── Data records

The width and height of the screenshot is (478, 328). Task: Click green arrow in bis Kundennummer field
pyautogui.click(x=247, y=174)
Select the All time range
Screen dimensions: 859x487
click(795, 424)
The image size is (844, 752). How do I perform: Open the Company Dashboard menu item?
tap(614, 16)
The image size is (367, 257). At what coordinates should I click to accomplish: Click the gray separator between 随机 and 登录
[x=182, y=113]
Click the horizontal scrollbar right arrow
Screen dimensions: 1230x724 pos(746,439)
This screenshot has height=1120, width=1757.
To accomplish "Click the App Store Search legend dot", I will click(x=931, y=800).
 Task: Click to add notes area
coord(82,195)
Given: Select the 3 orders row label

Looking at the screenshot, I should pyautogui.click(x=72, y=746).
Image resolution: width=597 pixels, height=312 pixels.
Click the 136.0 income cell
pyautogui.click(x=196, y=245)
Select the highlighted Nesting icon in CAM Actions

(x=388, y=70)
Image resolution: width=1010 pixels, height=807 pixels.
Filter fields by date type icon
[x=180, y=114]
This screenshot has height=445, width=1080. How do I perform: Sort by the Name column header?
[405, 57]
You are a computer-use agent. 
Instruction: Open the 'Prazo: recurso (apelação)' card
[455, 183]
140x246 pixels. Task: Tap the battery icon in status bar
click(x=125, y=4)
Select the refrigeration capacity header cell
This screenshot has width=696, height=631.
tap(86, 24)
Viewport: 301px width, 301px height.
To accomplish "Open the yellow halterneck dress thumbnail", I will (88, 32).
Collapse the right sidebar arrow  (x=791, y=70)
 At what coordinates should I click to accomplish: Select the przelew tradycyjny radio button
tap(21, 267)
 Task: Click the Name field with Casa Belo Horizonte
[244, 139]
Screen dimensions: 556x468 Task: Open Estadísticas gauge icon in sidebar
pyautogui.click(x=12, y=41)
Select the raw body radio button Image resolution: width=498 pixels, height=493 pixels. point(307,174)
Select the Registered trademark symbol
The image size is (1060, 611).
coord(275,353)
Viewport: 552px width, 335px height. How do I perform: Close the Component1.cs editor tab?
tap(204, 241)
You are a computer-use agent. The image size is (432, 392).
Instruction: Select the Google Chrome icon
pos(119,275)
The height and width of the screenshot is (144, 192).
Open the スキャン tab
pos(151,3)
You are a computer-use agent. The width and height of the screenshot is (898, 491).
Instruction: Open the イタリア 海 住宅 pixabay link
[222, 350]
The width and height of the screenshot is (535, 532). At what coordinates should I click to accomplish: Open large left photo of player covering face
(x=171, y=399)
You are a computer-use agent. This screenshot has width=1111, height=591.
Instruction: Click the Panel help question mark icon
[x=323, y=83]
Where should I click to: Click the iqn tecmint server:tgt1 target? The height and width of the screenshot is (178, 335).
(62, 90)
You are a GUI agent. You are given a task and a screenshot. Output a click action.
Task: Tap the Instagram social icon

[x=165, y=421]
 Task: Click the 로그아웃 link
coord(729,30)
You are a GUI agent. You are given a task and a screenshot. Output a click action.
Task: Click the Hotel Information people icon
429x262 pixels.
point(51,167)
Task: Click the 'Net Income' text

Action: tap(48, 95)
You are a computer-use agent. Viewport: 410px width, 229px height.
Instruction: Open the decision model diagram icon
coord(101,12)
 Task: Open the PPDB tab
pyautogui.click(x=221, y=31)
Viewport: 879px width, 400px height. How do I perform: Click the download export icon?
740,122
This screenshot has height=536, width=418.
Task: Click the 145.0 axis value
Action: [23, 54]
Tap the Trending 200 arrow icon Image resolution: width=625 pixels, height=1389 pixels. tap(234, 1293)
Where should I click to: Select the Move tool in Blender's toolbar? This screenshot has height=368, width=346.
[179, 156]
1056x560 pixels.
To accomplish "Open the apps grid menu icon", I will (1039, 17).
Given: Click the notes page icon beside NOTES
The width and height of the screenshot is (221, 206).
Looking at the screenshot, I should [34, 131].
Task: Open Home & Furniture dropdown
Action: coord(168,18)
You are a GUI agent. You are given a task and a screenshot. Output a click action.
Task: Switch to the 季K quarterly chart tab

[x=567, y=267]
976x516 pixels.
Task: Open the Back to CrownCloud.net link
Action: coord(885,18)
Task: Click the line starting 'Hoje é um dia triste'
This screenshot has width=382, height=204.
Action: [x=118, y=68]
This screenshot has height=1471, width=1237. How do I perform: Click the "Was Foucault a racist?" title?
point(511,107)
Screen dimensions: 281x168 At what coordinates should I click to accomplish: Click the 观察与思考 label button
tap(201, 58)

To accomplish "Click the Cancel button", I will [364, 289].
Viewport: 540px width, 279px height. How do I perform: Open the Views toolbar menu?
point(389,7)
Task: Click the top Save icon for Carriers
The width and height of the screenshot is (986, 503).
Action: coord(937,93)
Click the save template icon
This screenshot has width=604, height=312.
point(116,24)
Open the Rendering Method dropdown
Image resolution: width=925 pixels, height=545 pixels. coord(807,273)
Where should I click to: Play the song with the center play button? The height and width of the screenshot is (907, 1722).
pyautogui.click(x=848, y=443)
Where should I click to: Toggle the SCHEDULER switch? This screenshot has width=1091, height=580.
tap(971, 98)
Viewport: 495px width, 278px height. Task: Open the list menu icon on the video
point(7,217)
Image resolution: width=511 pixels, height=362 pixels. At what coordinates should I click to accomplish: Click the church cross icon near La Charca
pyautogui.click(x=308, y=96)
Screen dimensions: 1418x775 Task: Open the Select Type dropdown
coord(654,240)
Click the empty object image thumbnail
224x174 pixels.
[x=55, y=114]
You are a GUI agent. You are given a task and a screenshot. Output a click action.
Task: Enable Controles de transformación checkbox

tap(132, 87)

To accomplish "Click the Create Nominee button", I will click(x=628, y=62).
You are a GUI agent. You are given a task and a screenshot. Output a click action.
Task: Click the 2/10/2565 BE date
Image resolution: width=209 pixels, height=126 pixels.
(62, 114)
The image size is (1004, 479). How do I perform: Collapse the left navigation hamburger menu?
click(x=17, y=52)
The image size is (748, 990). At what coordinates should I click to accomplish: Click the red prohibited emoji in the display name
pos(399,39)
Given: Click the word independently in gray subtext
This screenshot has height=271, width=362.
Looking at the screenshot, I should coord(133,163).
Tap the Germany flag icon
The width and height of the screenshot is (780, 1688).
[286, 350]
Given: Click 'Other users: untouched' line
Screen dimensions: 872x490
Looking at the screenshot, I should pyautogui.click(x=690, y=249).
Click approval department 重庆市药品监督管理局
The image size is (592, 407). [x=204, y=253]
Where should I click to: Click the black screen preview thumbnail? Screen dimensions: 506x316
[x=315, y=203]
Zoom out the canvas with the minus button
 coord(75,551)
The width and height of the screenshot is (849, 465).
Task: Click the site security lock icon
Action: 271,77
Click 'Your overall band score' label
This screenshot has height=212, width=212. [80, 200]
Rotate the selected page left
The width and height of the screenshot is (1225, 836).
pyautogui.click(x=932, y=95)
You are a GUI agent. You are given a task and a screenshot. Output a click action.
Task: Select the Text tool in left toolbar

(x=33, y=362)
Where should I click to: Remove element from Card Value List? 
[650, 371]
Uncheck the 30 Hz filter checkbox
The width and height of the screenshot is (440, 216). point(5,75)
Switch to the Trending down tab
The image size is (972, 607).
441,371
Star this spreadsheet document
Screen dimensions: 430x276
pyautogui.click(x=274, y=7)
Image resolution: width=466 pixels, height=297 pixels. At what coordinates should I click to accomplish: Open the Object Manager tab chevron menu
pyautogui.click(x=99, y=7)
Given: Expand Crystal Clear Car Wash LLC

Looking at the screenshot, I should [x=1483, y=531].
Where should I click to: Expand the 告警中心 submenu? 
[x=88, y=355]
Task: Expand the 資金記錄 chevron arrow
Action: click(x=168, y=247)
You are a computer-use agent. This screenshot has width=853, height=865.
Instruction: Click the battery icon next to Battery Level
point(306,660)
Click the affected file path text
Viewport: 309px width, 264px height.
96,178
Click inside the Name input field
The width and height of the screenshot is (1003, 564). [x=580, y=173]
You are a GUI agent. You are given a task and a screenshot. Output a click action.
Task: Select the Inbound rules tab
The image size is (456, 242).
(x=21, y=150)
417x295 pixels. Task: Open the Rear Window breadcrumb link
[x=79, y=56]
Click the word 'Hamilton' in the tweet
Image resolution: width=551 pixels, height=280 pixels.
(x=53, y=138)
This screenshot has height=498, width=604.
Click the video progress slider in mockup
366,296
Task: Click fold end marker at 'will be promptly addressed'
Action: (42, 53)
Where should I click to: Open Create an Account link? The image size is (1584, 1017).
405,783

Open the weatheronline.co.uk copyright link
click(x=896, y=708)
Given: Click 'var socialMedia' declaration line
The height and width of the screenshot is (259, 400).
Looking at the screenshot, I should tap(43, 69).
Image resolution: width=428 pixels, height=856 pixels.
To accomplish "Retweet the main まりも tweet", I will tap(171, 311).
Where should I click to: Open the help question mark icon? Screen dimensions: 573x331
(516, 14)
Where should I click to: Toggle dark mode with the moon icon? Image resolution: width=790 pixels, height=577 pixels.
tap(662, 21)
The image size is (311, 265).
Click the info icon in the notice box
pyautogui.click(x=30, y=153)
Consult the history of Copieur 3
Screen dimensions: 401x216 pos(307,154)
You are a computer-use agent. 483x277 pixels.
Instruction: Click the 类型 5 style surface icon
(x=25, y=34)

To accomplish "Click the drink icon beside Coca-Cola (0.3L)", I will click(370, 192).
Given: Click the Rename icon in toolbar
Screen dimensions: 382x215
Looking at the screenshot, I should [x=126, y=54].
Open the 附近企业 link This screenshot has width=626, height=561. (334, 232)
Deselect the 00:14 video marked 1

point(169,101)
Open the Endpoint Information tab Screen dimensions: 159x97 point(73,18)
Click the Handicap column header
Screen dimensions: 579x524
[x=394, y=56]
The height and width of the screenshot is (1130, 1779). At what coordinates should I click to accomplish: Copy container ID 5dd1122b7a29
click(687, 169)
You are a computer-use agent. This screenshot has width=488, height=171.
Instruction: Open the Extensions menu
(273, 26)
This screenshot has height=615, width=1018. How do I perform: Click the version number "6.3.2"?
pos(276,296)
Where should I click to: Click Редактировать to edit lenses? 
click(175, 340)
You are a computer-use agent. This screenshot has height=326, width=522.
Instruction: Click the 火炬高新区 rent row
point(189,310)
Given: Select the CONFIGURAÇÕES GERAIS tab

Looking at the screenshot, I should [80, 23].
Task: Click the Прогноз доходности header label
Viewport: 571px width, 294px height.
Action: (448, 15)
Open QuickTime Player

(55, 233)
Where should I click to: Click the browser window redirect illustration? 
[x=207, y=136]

────

- Exercise goal
Please duplicate the part of the records that opens at their very start and closes with the line containing "tap(614, 16)", keeping both ends.

- Result for this task
The width and height of the screenshot is (478, 328). Task: Click green arrow in bis Kundennummer field
pyautogui.click(x=247, y=174)
Select the All time range
Screen dimensions: 859x487
click(795, 424)
The image size is (844, 752). How do I perform: Open the Company Dashboard menu item?
tap(614, 16)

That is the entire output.